With a growing majority of the global fleet having completed the switch to digital navigation, evidence is emerging that the number of ECDIS-related issues during inspections and audits is on the rise. Earlier this year, the Australian Maritime Safety Authority (AMSA) reported a significant increase in the number of ships detained because of ECDIS deficiencies.
The consequences of ECDIS deficiencies during inspections were highlighted in the recent case of a ship detained in Brisbane by AMSA due to a lack of on-board familiarisation training in the use of ECDIS. This required an ECDIS trainer to be flown in from Singapore to train the crew. The vessel, which had passed through the Great Barrier Reef on its journey, was released from detention upon completion of this crew training.
Speaking at SMM 2016 in Hamburg, Thomas Mellor, Head of OEM Technical Support and Digital Standards at UKHO, said:
“ECDIS can deliver tremendous benefits for safe, compliant and efficient navigation. However, once installed ship owners, operators and managers must fulfill their responsibilities for its ongoing use, including compliance with all relevant regulations. This includes updating their bridge procedures, upgrading their ECDIS software to the latest IHO ENC standards and, above all, ensuring that bridge teams are trained and certified in the operation of ECDIS and in line with the requirements of Port State Control inspections and audits.
“There can be any number of reasons for non-compliance, ranging from inadequate detail in the ship’s Safety Management System (SMS), a failure to use the latest Electronic Navigational Charts (ENCs) for the voyage plan, or a bridge team unfamiliar with the use of ECDIS. Whatever the reason, the penalties can be severe, whether through the costs of a delayed onward voyage or the impact on an owner’s reputation of a failed SIRE inspection. Most importantly, every incident of non-compliance is a potential threat to the safety of that ship and its crew, as well as other traffic and the marine environment.
“PSC inspectors are carrying out more inspections on ships using ECDIS as the primary means of navigation and as a result, are becoming more aware of the latest requirements and which questions to ask.
“The good news is that there is plenty of guidance and support available for owners from ECDIS manufacturers and ECDIS training providers. The UKHO has been freely distributing the ADMIRALTY Guide to Audits and Inspections at ECDIS Seminars for several years.
“Furthermore we have developed the ADMIRALTY ENC Maintenance Record (NP133C) to make official digital chart information easier to manage, inspect and audit”.

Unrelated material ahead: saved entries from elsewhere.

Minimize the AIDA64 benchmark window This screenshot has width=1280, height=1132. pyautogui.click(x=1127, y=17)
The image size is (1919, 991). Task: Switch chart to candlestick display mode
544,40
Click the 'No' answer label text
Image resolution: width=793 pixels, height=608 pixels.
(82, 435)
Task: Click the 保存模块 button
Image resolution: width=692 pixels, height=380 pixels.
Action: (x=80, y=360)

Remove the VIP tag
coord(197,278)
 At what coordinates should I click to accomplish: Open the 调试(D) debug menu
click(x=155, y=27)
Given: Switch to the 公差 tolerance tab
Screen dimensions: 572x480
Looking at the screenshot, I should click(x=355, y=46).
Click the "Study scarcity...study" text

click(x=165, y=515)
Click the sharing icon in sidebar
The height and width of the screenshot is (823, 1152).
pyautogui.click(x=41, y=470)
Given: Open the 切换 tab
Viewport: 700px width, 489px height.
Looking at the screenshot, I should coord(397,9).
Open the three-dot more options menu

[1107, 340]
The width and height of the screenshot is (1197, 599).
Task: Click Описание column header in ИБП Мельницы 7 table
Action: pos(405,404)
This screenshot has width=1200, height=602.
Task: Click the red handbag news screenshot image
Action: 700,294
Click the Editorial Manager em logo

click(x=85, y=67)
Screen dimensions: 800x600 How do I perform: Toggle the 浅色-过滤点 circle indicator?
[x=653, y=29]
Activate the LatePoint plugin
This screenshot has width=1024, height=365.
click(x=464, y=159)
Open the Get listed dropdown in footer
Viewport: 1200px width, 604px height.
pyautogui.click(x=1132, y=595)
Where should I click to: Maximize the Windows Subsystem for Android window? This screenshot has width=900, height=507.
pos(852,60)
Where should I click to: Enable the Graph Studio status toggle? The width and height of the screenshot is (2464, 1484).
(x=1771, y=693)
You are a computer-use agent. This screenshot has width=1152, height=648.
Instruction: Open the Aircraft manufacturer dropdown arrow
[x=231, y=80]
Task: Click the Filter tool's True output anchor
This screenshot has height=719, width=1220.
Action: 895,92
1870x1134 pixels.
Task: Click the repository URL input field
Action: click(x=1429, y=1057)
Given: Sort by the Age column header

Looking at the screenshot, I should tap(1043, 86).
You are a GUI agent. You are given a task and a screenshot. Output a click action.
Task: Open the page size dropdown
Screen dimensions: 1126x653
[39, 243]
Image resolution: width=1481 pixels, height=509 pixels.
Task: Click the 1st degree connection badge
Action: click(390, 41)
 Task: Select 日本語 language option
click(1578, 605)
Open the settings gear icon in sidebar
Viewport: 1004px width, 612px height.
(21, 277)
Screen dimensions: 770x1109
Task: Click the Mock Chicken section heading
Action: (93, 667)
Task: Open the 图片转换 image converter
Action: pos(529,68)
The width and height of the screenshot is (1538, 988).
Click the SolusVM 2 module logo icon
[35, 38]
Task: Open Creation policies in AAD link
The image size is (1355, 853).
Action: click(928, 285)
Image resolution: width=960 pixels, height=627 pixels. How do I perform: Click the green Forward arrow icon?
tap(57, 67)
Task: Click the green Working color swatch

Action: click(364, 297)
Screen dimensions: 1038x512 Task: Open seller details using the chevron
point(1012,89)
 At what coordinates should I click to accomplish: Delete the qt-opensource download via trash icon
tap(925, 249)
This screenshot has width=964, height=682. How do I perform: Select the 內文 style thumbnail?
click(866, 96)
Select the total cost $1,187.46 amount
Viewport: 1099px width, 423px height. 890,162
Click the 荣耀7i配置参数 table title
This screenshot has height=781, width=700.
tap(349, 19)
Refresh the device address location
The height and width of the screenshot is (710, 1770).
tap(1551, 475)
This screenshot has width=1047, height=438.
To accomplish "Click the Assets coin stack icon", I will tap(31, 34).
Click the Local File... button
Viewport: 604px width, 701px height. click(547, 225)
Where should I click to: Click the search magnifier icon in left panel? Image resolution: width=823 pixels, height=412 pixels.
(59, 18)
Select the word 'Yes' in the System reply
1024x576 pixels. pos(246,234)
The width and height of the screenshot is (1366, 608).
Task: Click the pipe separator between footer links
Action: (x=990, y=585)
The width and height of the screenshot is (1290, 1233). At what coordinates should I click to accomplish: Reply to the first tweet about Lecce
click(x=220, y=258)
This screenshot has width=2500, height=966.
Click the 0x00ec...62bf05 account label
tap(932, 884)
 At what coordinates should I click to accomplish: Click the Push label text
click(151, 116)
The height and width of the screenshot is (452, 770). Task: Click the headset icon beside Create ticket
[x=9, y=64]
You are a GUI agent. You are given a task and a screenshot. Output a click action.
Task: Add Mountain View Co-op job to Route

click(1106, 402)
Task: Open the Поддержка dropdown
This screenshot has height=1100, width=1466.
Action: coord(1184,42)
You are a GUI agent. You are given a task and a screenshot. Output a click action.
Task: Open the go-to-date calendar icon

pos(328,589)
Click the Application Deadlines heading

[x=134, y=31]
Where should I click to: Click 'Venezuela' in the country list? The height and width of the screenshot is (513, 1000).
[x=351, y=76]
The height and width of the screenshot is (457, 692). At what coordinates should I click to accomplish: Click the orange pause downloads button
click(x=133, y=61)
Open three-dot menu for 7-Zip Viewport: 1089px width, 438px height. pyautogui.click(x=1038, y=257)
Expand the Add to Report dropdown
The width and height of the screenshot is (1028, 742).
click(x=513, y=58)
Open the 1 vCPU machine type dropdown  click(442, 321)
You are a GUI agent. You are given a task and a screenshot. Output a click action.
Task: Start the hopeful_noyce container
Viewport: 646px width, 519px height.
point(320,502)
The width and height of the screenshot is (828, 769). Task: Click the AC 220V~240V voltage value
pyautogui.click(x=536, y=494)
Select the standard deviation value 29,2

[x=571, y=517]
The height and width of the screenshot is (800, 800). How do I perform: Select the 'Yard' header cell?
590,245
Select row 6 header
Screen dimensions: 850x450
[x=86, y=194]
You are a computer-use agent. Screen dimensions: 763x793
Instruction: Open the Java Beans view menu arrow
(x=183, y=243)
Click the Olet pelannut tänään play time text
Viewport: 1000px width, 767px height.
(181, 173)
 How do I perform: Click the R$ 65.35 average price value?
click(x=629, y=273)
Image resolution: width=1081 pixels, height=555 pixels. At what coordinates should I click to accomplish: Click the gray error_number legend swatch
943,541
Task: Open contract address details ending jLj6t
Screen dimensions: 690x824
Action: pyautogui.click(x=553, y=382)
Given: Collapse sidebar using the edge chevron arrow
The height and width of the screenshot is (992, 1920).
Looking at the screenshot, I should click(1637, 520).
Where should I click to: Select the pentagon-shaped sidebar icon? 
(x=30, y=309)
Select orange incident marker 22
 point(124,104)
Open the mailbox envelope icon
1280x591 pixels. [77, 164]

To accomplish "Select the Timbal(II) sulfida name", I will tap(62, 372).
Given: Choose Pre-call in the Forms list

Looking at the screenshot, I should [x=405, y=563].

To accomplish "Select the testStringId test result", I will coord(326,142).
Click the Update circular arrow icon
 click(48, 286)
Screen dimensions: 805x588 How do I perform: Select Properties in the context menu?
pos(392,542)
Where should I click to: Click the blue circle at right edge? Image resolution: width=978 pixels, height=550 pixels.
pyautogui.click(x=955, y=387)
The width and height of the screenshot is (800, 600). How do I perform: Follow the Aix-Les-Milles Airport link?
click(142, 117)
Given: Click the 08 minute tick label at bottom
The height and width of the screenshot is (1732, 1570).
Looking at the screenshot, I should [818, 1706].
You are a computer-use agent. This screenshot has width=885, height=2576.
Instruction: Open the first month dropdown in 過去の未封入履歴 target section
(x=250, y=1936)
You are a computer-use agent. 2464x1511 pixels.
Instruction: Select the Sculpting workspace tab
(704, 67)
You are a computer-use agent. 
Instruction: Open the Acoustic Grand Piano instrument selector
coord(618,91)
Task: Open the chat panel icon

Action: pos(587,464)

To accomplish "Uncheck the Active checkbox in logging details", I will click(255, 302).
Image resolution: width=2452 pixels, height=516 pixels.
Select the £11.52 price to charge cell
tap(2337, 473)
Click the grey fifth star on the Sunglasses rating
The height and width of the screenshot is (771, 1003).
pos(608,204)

The compliance challenges associated with ECDIS are taking on greater prominence as the proportion of the global shipping fleet carrying ECDIS continues to grow. An important landmark was reached earlier this year when the UKHO announced that 51% of all vessels subject to the SOLAS regulations on ECDIS carriage were ECDIS-ready, marking the first time that ECDIS-ready ships made up the majority of the global SOLAS fleet.
Furthermore, out of almost 42,000 internationally trading vessels, an estimated 59% are now ECDIS-ready, according to UKHO data.